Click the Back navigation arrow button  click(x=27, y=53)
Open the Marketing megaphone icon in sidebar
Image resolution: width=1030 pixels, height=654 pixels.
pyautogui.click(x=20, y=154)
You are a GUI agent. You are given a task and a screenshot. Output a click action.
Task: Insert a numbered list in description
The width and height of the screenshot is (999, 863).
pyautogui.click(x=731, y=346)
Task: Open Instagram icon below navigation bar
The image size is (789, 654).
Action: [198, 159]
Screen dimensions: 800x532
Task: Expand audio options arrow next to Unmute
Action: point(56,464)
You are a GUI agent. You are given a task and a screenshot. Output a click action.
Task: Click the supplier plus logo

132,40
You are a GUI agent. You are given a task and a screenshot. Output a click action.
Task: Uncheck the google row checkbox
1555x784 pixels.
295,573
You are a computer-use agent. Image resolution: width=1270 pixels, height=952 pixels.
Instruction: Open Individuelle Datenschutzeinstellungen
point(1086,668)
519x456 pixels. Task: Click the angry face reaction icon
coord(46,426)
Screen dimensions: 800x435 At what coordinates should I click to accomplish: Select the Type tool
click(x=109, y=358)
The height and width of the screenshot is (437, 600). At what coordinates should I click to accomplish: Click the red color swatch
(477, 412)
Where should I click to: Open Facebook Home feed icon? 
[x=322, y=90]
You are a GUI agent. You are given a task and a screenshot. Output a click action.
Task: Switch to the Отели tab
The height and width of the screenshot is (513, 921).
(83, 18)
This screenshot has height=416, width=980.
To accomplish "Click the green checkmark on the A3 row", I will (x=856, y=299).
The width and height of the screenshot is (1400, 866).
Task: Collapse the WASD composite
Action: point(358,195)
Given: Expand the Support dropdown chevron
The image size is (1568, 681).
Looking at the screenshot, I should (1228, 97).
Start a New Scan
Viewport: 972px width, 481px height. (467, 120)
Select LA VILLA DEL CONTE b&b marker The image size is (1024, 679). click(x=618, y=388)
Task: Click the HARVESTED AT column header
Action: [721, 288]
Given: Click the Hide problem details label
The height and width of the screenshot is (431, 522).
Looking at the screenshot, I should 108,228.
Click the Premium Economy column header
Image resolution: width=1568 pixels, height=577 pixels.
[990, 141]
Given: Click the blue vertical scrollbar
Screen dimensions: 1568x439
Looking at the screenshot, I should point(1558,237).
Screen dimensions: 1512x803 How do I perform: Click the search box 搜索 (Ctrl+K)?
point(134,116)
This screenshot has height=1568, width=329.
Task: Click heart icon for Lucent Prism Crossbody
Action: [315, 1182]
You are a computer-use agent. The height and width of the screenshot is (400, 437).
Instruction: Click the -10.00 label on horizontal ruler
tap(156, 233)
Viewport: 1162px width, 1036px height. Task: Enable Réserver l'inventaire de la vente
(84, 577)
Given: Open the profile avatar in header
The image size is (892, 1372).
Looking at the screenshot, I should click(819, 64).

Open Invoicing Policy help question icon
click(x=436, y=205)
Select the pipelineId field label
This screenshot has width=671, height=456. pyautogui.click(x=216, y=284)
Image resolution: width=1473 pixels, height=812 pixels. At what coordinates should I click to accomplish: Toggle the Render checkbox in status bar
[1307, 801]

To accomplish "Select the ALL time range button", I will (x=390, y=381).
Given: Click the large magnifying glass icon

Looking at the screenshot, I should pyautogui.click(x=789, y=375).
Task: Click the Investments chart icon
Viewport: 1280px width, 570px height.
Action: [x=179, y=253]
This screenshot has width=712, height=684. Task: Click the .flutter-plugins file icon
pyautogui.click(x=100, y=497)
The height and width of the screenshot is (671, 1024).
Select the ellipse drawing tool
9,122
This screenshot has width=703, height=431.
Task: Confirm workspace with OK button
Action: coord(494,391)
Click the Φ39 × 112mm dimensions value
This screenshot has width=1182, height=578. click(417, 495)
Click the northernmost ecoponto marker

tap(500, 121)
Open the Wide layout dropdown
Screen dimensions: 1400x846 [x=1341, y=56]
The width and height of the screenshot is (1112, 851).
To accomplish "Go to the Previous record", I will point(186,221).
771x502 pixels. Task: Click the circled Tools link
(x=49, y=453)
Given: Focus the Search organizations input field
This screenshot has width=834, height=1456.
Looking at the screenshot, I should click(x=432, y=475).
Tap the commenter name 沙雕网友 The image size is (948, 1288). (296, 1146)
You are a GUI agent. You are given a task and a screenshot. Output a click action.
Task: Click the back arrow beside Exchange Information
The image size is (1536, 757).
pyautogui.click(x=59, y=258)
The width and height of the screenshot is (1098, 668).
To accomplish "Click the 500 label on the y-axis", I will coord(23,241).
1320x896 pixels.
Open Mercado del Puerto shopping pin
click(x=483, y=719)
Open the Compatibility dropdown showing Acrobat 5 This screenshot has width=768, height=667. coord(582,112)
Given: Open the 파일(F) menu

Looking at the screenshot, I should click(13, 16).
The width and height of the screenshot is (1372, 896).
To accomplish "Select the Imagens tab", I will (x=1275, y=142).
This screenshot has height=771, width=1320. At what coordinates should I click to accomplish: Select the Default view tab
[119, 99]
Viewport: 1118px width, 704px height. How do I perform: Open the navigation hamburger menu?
*-*-*
* PROBLEM STATEMENT
Count the lines in the data where "computer" occurs. Report the number only.

* RESULT OF THIS EXERCISE
2